◆ Provided information:
++++++++
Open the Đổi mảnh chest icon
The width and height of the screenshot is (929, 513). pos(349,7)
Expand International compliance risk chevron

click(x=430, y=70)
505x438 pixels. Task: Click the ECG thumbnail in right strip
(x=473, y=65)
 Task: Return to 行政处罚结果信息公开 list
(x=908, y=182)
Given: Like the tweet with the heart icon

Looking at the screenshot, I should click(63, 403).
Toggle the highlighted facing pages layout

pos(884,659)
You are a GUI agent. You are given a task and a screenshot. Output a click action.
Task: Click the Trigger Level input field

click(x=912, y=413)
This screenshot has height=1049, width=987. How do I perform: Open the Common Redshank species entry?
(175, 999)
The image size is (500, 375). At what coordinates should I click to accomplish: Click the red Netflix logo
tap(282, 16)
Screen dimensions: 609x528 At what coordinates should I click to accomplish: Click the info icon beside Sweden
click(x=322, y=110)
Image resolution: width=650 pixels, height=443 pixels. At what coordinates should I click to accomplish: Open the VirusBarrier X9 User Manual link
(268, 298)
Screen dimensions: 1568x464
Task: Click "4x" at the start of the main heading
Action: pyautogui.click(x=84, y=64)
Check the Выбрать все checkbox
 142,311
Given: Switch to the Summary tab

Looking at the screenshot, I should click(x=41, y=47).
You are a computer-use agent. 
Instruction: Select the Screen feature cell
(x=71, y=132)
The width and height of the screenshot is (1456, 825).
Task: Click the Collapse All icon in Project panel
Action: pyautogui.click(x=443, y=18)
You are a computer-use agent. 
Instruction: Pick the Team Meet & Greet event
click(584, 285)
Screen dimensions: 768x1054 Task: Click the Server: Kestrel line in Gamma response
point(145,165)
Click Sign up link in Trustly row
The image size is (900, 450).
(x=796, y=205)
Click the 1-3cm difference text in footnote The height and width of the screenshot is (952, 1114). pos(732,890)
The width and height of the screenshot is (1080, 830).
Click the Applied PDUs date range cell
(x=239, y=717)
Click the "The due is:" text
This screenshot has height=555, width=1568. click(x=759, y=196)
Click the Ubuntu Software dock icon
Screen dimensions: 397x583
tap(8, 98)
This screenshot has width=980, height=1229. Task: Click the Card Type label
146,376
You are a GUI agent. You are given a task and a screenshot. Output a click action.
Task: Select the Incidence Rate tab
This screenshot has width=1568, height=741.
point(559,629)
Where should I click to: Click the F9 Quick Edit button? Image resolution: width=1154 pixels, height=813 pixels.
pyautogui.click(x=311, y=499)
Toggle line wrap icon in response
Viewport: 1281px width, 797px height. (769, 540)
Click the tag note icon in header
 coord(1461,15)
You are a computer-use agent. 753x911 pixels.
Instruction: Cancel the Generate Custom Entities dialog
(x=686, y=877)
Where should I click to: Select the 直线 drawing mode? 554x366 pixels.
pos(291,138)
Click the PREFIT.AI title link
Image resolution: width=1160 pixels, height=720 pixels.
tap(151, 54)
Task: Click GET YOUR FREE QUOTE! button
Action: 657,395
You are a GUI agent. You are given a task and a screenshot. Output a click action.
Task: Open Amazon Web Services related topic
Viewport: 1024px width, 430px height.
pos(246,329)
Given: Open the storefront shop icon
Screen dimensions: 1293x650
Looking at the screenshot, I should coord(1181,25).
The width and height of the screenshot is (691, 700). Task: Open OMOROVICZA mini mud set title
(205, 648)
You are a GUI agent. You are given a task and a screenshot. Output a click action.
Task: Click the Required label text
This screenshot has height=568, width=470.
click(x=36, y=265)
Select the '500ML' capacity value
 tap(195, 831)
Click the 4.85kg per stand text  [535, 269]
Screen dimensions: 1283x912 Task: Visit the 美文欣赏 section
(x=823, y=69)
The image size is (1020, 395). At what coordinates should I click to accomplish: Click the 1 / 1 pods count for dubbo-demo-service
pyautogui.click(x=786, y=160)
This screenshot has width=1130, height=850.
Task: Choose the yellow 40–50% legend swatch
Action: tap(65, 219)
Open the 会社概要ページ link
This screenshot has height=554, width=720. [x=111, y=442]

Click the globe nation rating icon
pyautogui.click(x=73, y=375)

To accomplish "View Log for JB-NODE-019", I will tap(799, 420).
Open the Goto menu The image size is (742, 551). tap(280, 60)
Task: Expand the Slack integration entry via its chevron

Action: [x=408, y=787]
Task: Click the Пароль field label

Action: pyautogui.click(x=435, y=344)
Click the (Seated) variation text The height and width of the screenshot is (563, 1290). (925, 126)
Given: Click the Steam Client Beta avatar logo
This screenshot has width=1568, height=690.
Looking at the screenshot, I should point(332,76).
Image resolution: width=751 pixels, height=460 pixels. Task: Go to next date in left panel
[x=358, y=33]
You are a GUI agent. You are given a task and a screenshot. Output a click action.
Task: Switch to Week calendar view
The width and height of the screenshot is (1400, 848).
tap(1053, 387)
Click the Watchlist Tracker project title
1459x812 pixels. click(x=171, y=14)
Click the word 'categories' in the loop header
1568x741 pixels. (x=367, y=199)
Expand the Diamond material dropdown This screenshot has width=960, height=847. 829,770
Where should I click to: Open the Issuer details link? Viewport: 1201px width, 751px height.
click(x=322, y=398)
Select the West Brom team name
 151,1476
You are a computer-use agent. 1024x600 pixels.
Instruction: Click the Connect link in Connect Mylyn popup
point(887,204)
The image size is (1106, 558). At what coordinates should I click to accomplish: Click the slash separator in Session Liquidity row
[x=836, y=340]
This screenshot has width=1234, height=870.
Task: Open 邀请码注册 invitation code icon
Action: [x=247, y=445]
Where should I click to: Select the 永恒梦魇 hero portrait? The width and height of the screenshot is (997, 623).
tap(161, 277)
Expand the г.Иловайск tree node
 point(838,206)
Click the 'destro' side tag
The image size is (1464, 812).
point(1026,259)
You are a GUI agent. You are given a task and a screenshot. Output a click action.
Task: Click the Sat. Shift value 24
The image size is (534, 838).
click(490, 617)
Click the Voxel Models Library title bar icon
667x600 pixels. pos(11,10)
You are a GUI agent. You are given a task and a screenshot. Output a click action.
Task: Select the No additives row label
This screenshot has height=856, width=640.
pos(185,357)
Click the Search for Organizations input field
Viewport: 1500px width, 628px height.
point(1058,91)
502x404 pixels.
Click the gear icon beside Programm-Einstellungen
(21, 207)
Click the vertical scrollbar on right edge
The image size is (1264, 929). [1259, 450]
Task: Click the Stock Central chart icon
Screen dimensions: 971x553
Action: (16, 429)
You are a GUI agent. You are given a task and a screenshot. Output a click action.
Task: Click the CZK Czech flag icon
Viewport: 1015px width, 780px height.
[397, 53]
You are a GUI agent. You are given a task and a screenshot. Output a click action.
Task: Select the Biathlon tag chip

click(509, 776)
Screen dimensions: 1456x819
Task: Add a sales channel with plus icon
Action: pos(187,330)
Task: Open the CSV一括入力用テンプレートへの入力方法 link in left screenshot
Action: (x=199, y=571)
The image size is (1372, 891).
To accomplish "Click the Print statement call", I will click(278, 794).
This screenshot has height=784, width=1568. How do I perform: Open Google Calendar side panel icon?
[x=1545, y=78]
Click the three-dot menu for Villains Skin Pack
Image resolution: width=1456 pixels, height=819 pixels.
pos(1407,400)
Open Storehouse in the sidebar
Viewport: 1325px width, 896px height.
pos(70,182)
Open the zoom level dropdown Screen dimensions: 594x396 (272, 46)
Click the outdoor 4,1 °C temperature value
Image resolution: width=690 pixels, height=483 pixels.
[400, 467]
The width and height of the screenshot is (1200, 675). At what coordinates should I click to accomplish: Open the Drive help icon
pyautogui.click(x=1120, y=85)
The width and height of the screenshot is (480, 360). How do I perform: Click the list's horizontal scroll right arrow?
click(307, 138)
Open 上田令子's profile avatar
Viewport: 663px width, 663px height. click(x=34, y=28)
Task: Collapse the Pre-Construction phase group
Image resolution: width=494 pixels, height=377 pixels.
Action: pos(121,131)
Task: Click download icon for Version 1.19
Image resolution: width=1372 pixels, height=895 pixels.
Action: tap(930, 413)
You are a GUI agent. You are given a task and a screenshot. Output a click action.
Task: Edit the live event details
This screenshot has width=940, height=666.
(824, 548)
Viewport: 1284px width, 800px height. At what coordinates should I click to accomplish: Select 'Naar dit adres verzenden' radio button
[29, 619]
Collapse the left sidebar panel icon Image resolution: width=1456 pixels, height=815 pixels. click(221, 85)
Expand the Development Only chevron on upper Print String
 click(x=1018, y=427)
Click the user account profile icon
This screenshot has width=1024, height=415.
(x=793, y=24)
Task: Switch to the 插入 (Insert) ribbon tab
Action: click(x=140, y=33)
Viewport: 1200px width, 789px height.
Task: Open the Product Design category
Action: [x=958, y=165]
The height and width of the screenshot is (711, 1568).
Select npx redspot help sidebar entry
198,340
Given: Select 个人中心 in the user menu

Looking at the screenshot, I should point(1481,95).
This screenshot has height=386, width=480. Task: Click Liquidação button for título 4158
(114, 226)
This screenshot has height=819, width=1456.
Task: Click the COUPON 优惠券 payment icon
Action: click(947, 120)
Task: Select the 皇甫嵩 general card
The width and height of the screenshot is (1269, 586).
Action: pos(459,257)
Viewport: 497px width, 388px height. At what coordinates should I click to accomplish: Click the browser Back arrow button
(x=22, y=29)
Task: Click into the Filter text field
++++++++
◆ About this task: Wherever the word "computer" occurs in the data, copy that whole line.

◆ Written answer:
You are a computer-use agent. 
You are a computer-use agent. 
You are a computer-use agent. 753x911 pixels.
You are a computer-use agent. 1024x600 pixels.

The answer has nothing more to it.